# Task item
Would you return the entries below word for word?
+-------+
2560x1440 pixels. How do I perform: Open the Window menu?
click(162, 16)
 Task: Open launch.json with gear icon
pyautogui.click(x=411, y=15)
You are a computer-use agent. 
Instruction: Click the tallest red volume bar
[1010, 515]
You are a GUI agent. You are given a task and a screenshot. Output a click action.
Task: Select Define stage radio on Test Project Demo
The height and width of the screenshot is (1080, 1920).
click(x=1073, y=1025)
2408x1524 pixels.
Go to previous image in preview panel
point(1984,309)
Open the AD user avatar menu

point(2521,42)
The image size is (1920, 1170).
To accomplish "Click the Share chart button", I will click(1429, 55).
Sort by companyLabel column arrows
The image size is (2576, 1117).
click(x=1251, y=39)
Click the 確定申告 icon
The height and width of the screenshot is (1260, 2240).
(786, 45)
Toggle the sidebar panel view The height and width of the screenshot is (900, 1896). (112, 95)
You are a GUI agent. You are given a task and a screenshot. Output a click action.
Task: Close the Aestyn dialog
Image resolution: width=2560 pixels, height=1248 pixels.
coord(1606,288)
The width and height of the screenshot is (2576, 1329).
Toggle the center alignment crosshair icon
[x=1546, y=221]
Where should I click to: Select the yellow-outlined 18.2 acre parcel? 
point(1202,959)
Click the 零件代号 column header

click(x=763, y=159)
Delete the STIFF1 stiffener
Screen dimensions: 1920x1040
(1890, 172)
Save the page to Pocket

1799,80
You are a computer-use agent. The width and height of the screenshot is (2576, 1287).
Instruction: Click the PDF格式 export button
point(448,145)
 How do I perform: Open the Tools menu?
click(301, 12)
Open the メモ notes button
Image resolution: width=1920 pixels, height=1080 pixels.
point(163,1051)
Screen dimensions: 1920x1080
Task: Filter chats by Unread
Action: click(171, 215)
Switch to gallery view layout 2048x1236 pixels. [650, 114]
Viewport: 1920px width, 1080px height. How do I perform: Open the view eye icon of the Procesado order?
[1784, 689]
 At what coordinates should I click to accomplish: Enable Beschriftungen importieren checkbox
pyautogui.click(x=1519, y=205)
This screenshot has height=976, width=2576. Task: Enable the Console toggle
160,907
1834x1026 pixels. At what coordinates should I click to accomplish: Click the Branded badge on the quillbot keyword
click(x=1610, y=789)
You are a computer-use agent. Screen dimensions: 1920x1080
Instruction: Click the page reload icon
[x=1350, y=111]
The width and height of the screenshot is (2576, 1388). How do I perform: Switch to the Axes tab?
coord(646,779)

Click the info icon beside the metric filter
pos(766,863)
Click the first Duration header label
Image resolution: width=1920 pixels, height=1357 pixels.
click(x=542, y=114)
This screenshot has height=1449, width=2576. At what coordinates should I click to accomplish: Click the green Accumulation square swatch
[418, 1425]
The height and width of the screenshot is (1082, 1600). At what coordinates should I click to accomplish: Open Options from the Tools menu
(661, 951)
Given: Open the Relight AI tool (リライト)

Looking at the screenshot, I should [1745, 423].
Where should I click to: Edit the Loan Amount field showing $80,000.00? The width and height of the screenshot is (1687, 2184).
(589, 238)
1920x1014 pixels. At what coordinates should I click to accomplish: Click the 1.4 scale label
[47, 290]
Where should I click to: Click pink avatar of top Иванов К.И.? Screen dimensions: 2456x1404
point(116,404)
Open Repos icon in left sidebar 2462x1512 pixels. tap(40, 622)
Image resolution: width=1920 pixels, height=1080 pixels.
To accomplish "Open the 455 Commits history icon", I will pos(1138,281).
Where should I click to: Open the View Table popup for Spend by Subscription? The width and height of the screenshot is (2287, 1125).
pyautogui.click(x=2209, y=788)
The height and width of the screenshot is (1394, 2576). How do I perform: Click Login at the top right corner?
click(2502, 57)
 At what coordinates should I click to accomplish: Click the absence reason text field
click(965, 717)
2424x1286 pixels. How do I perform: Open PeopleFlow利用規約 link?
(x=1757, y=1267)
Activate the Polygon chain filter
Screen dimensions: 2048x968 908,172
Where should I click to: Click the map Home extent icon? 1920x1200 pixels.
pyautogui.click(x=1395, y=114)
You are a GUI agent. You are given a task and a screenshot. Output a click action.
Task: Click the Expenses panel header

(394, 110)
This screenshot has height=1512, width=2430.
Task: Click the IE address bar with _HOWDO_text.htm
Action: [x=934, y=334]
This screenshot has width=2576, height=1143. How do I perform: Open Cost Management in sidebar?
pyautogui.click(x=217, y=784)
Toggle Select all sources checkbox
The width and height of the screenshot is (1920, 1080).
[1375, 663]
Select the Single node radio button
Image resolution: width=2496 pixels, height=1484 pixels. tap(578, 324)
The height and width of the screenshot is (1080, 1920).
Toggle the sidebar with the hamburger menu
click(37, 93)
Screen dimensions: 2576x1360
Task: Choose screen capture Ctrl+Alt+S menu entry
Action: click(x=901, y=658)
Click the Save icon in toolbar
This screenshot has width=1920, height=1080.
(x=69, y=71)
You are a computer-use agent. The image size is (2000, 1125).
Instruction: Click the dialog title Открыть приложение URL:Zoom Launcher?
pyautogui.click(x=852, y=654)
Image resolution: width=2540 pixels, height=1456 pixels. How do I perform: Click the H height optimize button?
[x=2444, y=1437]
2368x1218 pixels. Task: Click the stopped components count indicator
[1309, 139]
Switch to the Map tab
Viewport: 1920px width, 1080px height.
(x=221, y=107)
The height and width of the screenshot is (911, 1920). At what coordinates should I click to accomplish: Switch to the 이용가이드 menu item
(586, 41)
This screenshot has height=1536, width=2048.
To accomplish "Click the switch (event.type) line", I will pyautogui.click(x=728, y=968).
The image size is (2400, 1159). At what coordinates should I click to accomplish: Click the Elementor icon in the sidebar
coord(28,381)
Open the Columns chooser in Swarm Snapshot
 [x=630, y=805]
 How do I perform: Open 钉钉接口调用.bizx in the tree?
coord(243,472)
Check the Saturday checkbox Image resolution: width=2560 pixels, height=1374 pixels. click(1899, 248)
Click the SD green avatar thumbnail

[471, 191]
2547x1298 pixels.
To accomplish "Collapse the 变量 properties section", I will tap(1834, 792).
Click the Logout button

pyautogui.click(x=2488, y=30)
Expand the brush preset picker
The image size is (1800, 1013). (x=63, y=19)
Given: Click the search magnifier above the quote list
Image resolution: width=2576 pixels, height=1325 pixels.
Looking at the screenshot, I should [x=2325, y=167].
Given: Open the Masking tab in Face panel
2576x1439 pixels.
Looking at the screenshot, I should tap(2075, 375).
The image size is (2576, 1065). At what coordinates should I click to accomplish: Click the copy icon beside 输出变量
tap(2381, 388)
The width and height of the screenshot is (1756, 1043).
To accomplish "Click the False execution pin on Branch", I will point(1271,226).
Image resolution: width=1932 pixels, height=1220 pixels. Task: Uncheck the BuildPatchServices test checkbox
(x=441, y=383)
+-------+
# Expected answer
2560x1440 pixels. How do I perform: Open the Window menu?
click(162, 16)
 Task: Open launch.json with gear icon
pyautogui.click(x=411, y=15)
You are a computer-use agent. 
Instruction: Click the tallest red volume bar
[1010, 515]
You are a GUI agent. You are given a task and a screenshot. Output a click action.
Task: Select Define stage radio on Test Project Demo
The height and width of the screenshot is (1080, 1920).
click(x=1073, y=1025)
2408x1524 pixels.
Go to previous image in preview panel
point(1984,309)
Open the AD user avatar menu

point(2521,42)
The image size is (1920, 1170).
To accomplish "Click the Share chart button", I will click(1429, 55).
Sort by companyLabel column arrows
The image size is (2576, 1117).
click(x=1251, y=39)
Click the 確定申告 icon
The height and width of the screenshot is (1260, 2240).
(786, 45)
Toggle the sidebar panel view The height and width of the screenshot is (900, 1896). (112, 95)
You are a GUI agent. You are given a task and a screenshot. Output a click action.
Task: Close the Aestyn dialog
Image resolution: width=2560 pixels, height=1248 pixels.
coord(1606,288)
The width and height of the screenshot is (2576, 1329).
Toggle the center alignment crosshair icon
[x=1546, y=221]
Where should I click to: Select the yellow-outlined 18.2 acre parcel? 
point(1202,959)
Click the 零件代号 column header

click(x=763, y=159)
Delete the STIFF1 stiffener
Screen dimensions: 1920x1040
(1890, 172)
Save the page to Pocket

1799,80
You are a computer-use agent. The width and height of the screenshot is (2576, 1287).
Instruction: Click the PDF格式 export button
point(448,145)
 How do I perform: Open the Tools menu?
click(301, 12)
Open the メモ notes button
Image resolution: width=1920 pixels, height=1080 pixels.
point(163,1051)
Screen dimensions: 1920x1080
Task: Filter chats by Unread
Action: click(171, 215)
Switch to gallery view layout 2048x1236 pixels. [650, 114]
Viewport: 1920px width, 1080px height. How do I perform: Open the view eye icon of the Procesado order?
[1784, 689]
 At what coordinates should I click to accomplish: Enable Beschriftungen importieren checkbox
pyautogui.click(x=1519, y=205)
This screenshot has height=976, width=2576. Task: Enable the Console toggle
160,907
1834x1026 pixels. At what coordinates should I click to accomplish: Click the Branded badge on the quillbot keyword
click(x=1610, y=789)
You are a computer-use agent. Screen dimensions: 1920x1080
Instruction: Click the page reload icon
[x=1350, y=111]
The width and height of the screenshot is (2576, 1388). How do I perform: Switch to the Axes tab?
coord(646,779)

Click the info icon beside the metric filter
pos(766,863)
Click the first Duration header label
Image resolution: width=1920 pixels, height=1357 pixels.
click(x=542, y=114)
This screenshot has height=1449, width=2576. At what coordinates should I click to accomplish: Click the green Accumulation square swatch
[418, 1425]
The height and width of the screenshot is (1082, 1600). At what coordinates should I click to accomplish: Open Options from the Tools menu
(661, 951)
Given: Open the Relight AI tool (リライト)

Looking at the screenshot, I should [1745, 423].
Where should I click to: Edit the Loan Amount field showing $80,000.00? The width and height of the screenshot is (1687, 2184).
(589, 238)
1920x1014 pixels. At what coordinates should I click to accomplish: Click the 1.4 scale label
[47, 290]
Where should I click to: Click pink avatar of top Иванов К.И.? Screen dimensions: 2456x1404
point(116,404)
Open Repos icon in left sidebar 2462x1512 pixels. tap(40, 622)
Image resolution: width=1920 pixels, height=1080 pixels.
To accomplish "Open the 455 Commits history icon", I will pos(1138,281).
Where should I click to: Open the View Table popup for Spend by Subscription? The width and height of the screenshot is (2287, 1125).
pyautogui.click(x=2209, y=788)
The height and width of the screenshot is (1394, 2576). How do I perform: Click Login at the top right corner?
click(2502, 57)
 At what coordinates should I click to accomplish: Click the absence reason text field
click(965, 717)
2424x1286 pixels. How do I perform: Open PeopleFlow利用規約 link?
(x=1757, y=1267)
Activate the Polygon chain filter
Screen dimensions: 2048x968 908,172
Where should I click to: Click the map Home extent icon? 1920x1200 pixels.
pyautogui.click(x=1395, y=114)
You are a GUI agent. You are given a task and a screenshot. Output a click action.
Task: Click the Expenses panel header

(394, 110)
This screenshot has height=1512, width=2430.
Task: Click the IE address bar with _HOWDO_text.htm
Action: [x=934, y=334]
This screenshot has width=2576, height=1143. How do I perform: Open Cost Management in sidebar?
pyautogui.click(x=217, y=784)
Toggle Select all sources checkbox
The width and height of the screenshot is (1920, 1080).
[1375, 663]
Select the Single node radio button
Image resolution: width=2496 pixels, height=1484 pixels. tap(578, 324)
The height and width of the screenshot is (1080, 1920).
Toggle the sidebar with the hamburger menu
click(37, 93)
Screen dimensions: 2576x1360
Task: Choose screen capture Ctrl+Alt+S menu entry
Action: click(x=901, y=658)
Click the Save icon in toolbar
This screenshot has width=1920, height=1080.
(x=69, y=71)
You are a computer-use agent. The image size is (2000, 1125).
Instruction: Click the dialog title Открыть приложение URL:Zoom Launcher?
pyautogui.click(x=852, y=654)
Image resolution: width=2540 pixels, height=1456 pixels. How do I perform: Click the H height optimize button?
[x=2444, y=1437]
2368x1218 pixels. Task: Click the stopped components count indicator
[1309, 139]
Switch to the Map tab
Viewport: 1920px width, 1080px height.
(x=221, y=107)
The height and width of the screenshot is (911, 1920). At what coordinates should I click to accomplish: Switch to the 이용가이드 menu item
(586, 41)
This screenshot has height=1536, width=2048.
To accomplish "Click the switch (event.type) line", I will pyautogui.click(x=728, y=968).
The image size is (2400, 1159). At what coordinates should I click to accomplish: Click the Elementor icon in the sidebar
coord(28,381)
Open the Columns chooser in Swarm Snapshot
 [x=630, y=805]
 How do I perform: Open 钉钉接口调用.bizx in the tree?
coord(243,472)
Check the Saturday checkbox Image resolution: width=2560 pixels, height=1374 pixels. click(1899, 248)
Click the SD green avatar thumbnail

[471, 191]
2547x1298 pixels.
To accomplish "Collapse the 变量 properties section", I will tap(1834, 792).
Click the Logout button

pyautogui.click(x=2488, y=30)
Expand the brush preset picker
The image size is (1800, 1013). (x=63, y=19)
Given: Click the search magnifier above the quote list
Image resolution: width=2576 pixels, height=1325 pixels.
Looking at the screenshot, I should [x=2325, y=167].
Given: Open the Masking tab in Face panel
2576x1439 pixels.
Looking at the screenshot, I should tap(2075, 375).
The image size is (2576, 1065). At what coordinates should I click to accomplish: Click the copy icon beside 输出变量
tap(2381, 388)
The width and height of the screenshot is (1756, 1043).
To accomplish "Click the False execution pin on Branch", I will point(1271,226).
Image resolution: width=1932 pixels, height=1220 pixels. Task: Uncheck the BuildPatchServices test checkbox
(x=441, y=383)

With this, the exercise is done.